Hedgewars/hwengine 0.9.23 crashes on exit

hobbes1069 commented 6 years ago

I don't know if this problem is directly related to libglvnd or not but I'm guessing someone here can read the stack trace and give me some hints. I'm not sure which distros have implemented libglvnd but the crash is only being reported on Fedora and Hedgewars upstream hasn't been able to figure out what's causing it.

The crash is with hwengine in 0.9.23 which uses SDL2, prior to that release SDL 1 was used.

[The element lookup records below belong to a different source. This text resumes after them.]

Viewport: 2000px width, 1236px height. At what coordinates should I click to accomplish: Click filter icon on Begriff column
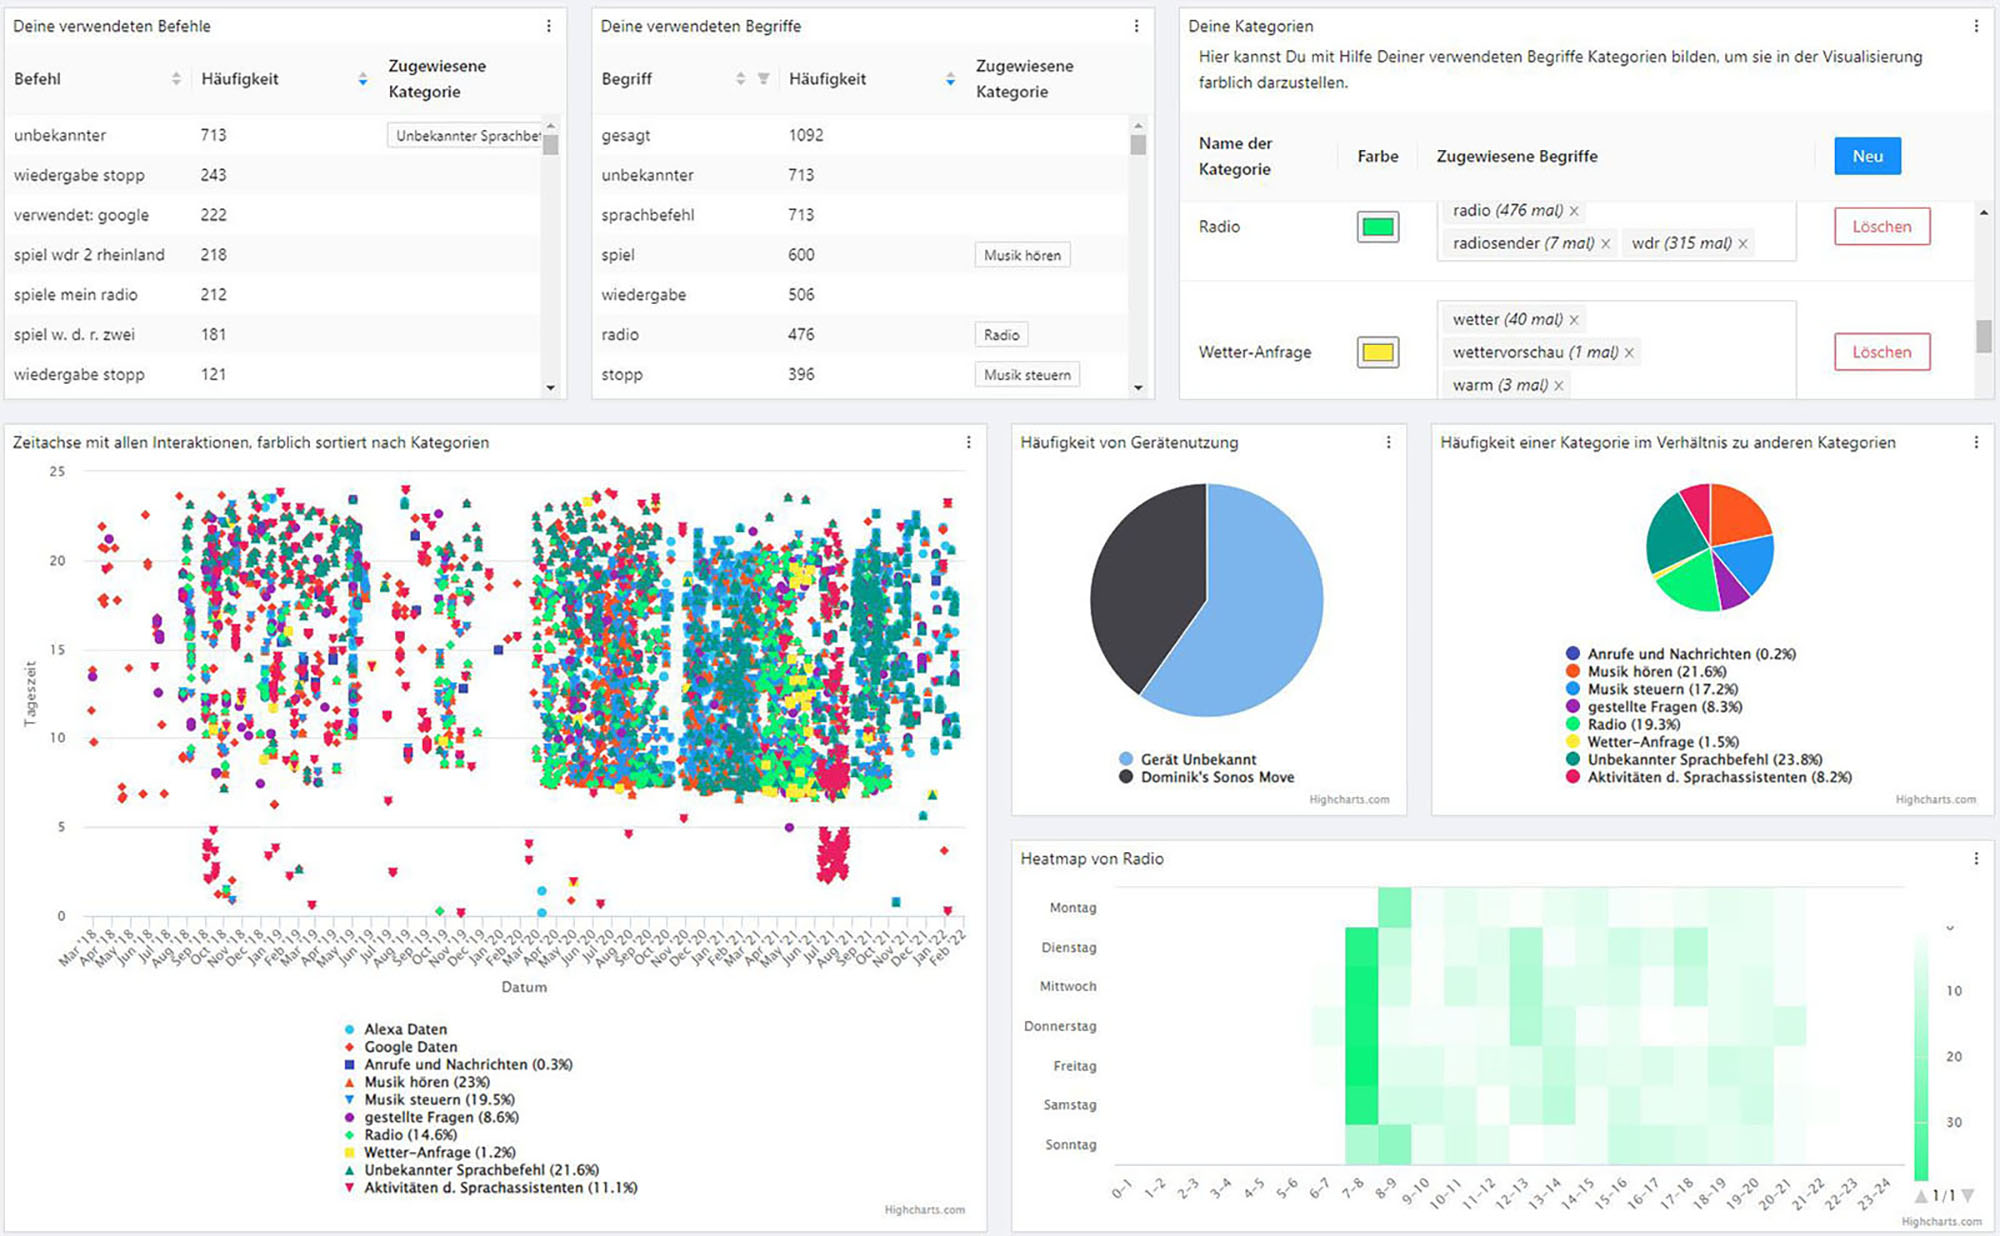[x=763, y=79]
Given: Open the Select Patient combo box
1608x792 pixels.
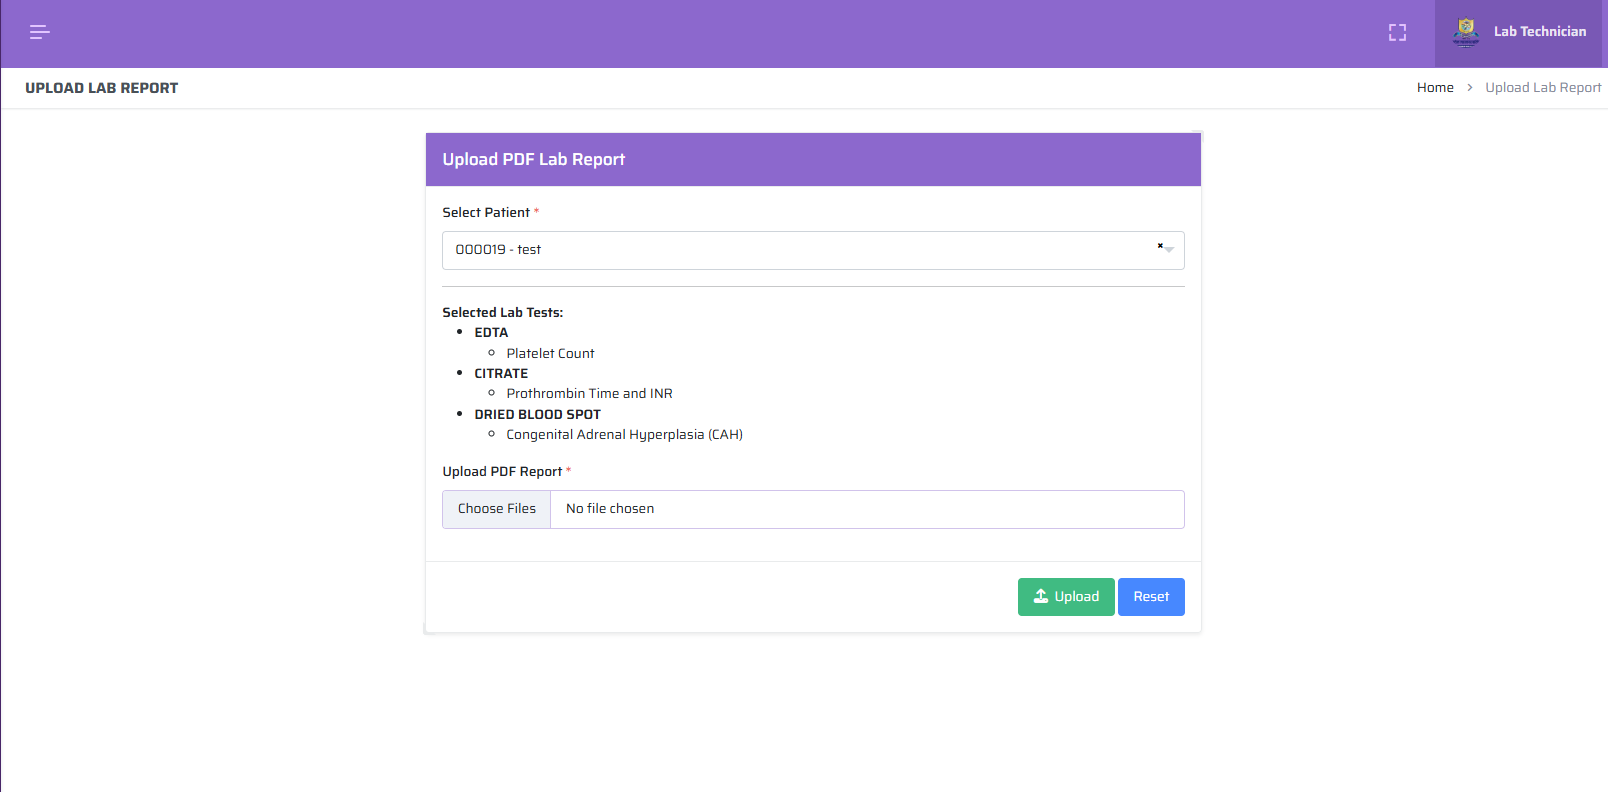Looking at the screenshot, I should 800,250.
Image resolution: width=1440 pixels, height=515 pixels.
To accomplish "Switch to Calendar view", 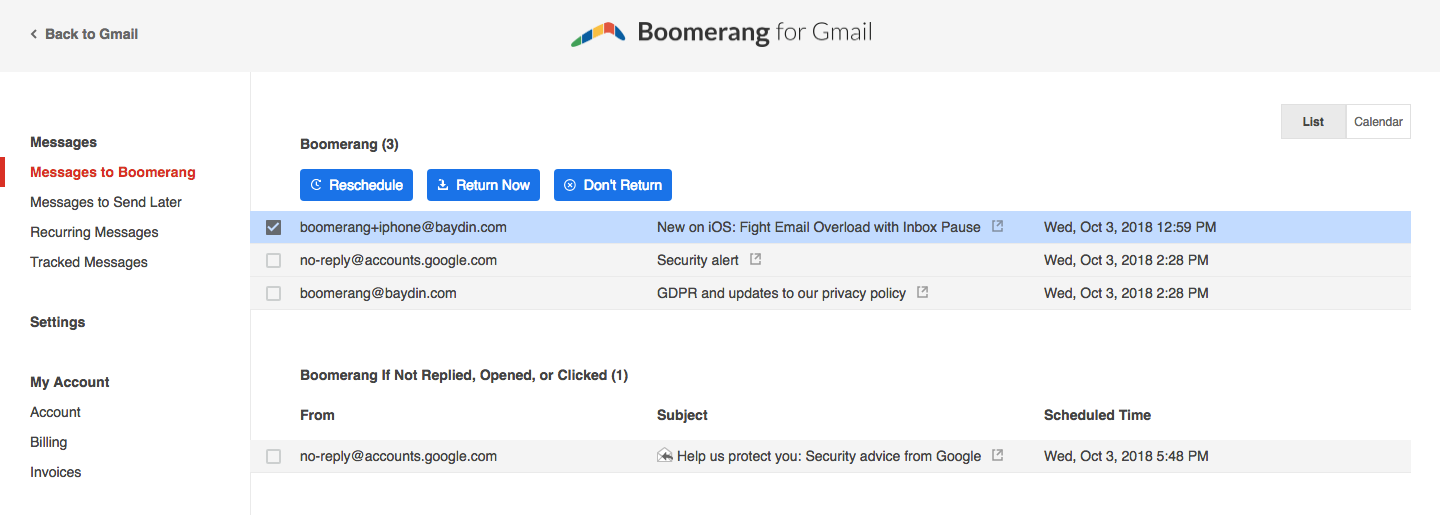I will click(x=1378, y=122).
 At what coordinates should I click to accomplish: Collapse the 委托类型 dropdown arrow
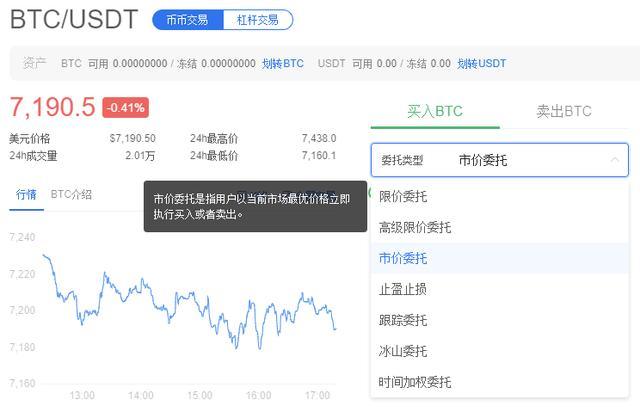pyautogui.click(x=613, y=160)
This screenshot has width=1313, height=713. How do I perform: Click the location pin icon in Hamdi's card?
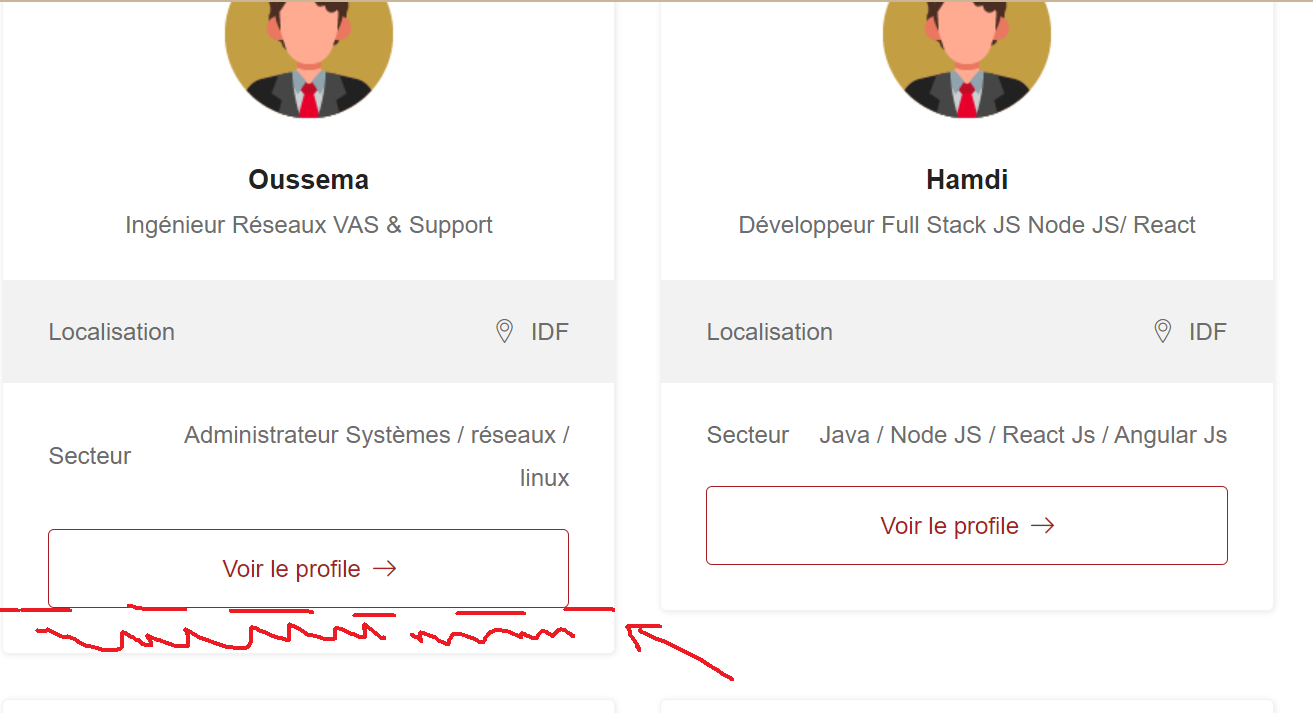point(1163,331)
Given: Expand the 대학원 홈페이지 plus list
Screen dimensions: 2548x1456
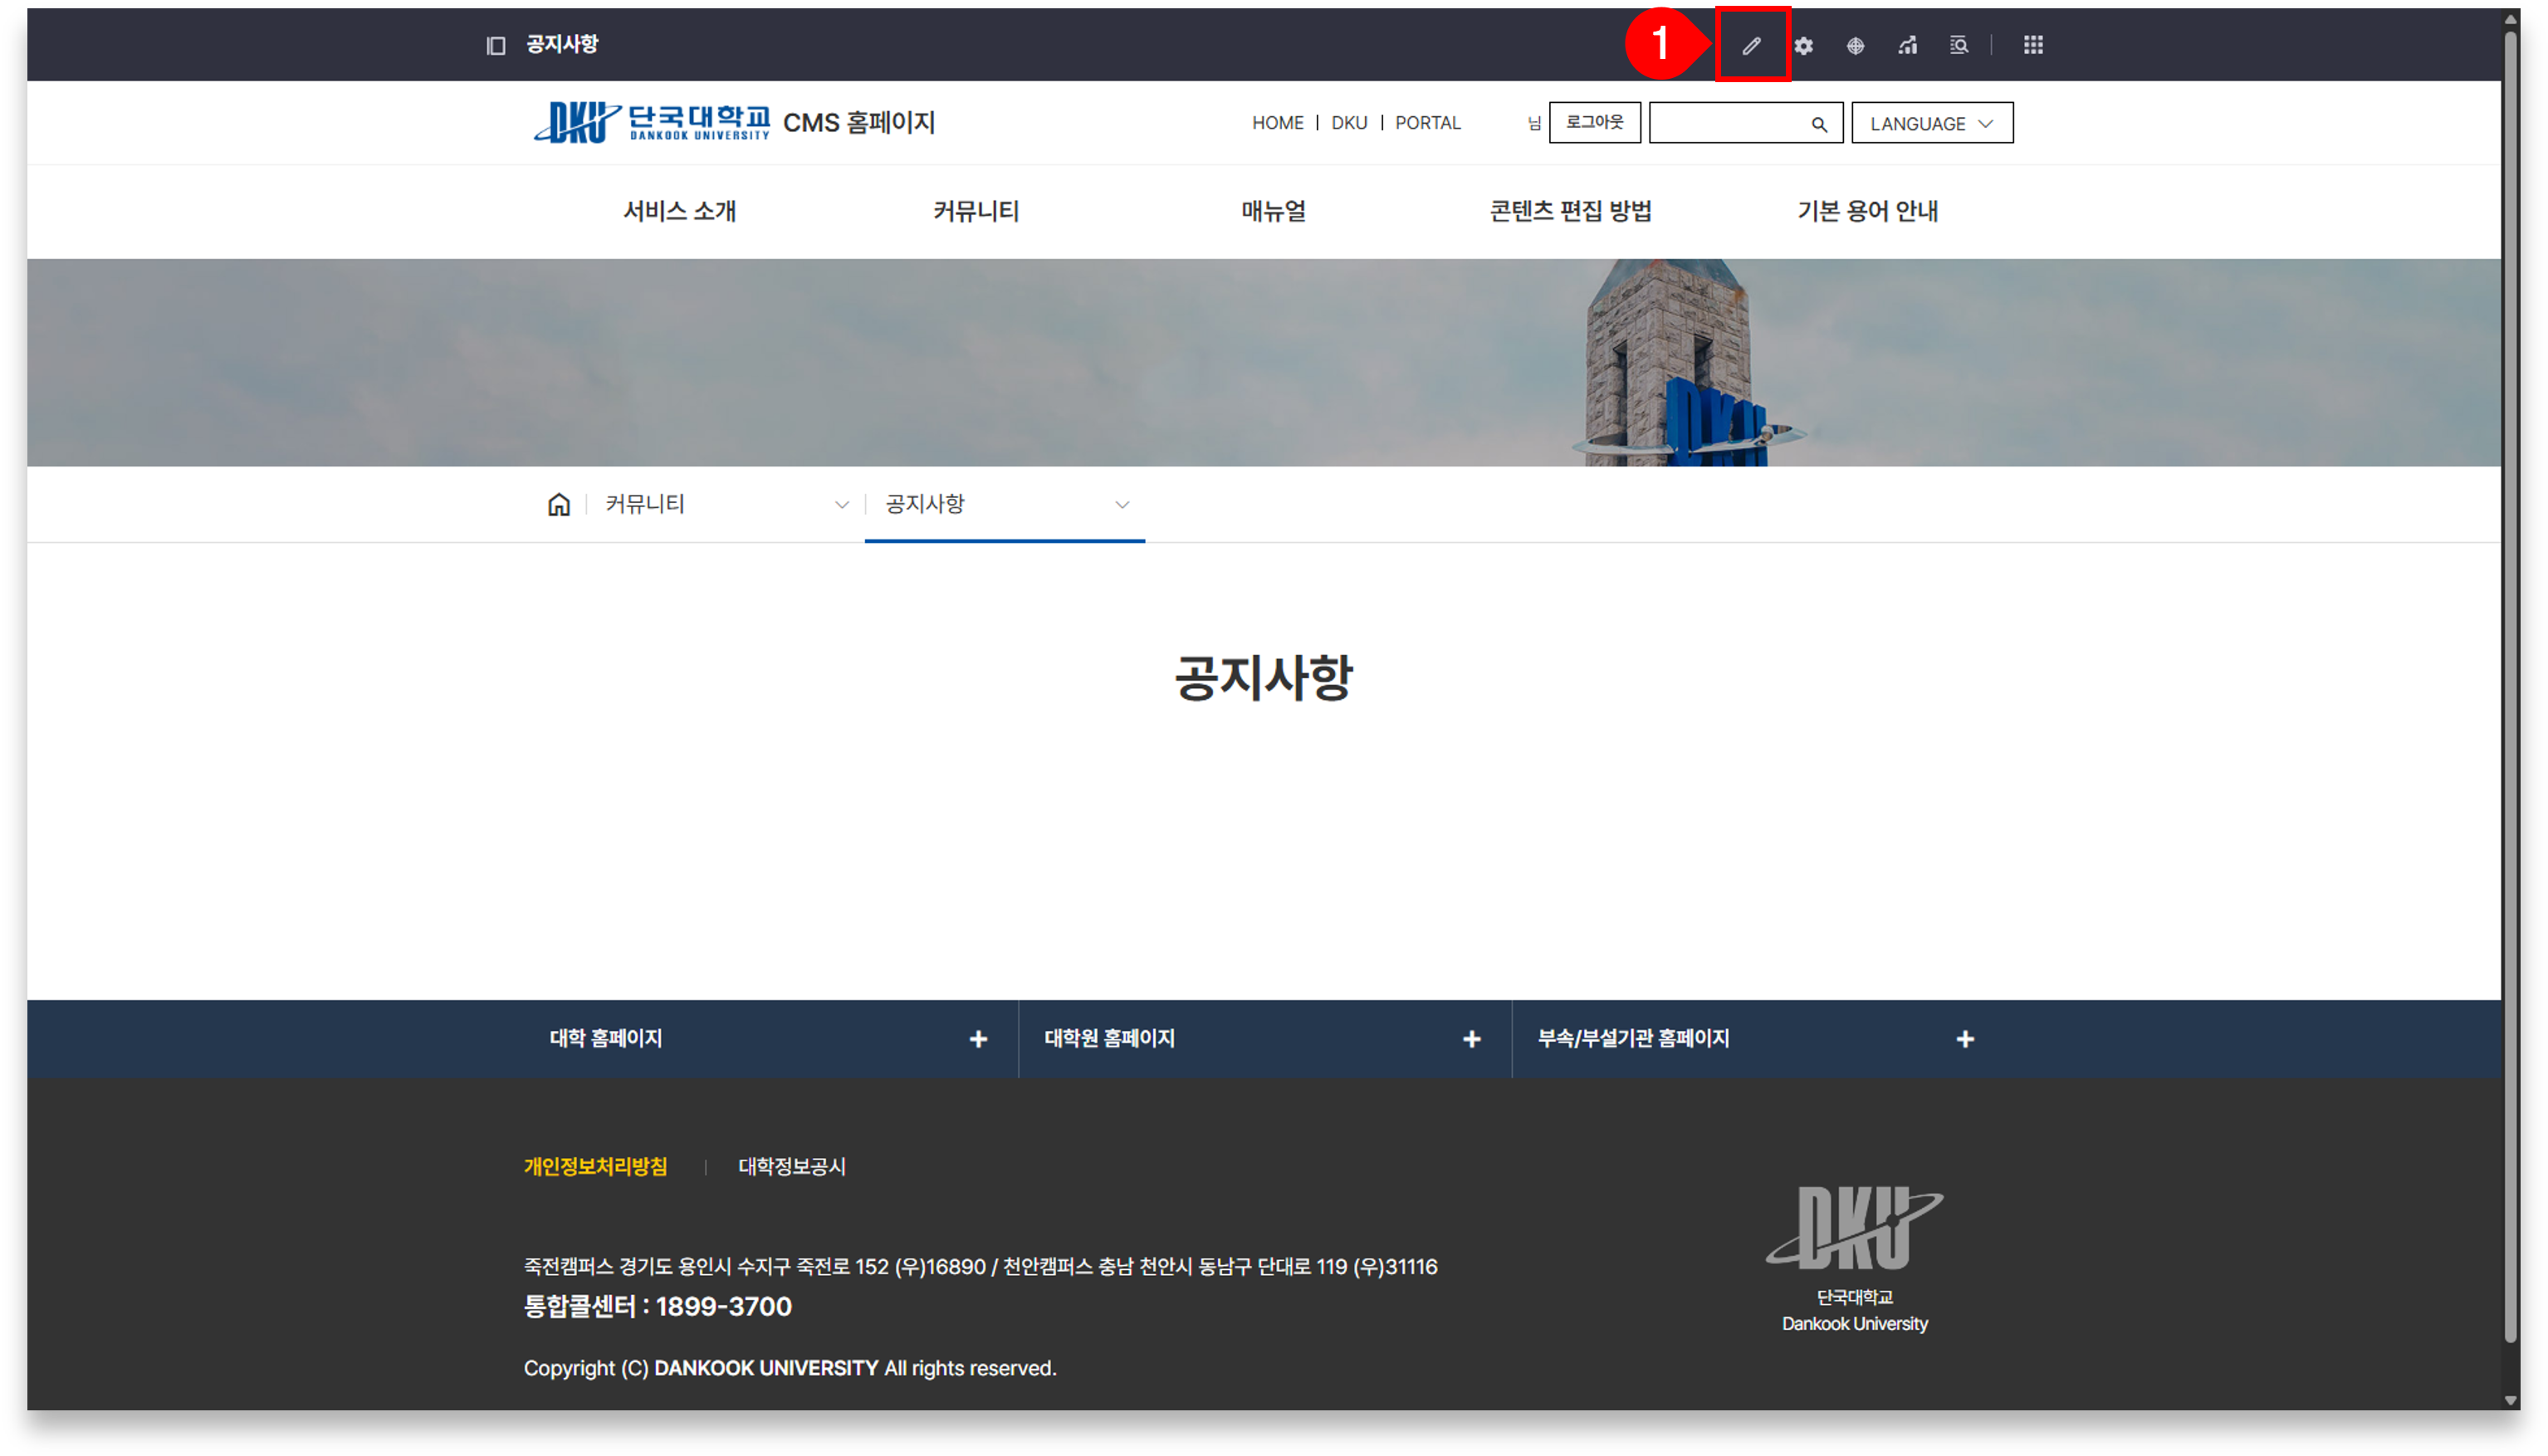Looking at the screenshot, I should point(1471,1039).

Starting program: /usr/bin/hwengine test.53.hwd
[Thread debugging using libthread_db enabled]
Using host libthread_db library "/lib64/libthread_db.so.1".
[New Thread 0x7ffff7f9b700 (LWP 2779)]
[New Thread 0x7fffd4f22700 (LWP 2780)]
[Thread 0x7fffd4f22700 (LWP 2780) exited]
[Thread 0x7ffff7f9b700 (LWP 2779) exited]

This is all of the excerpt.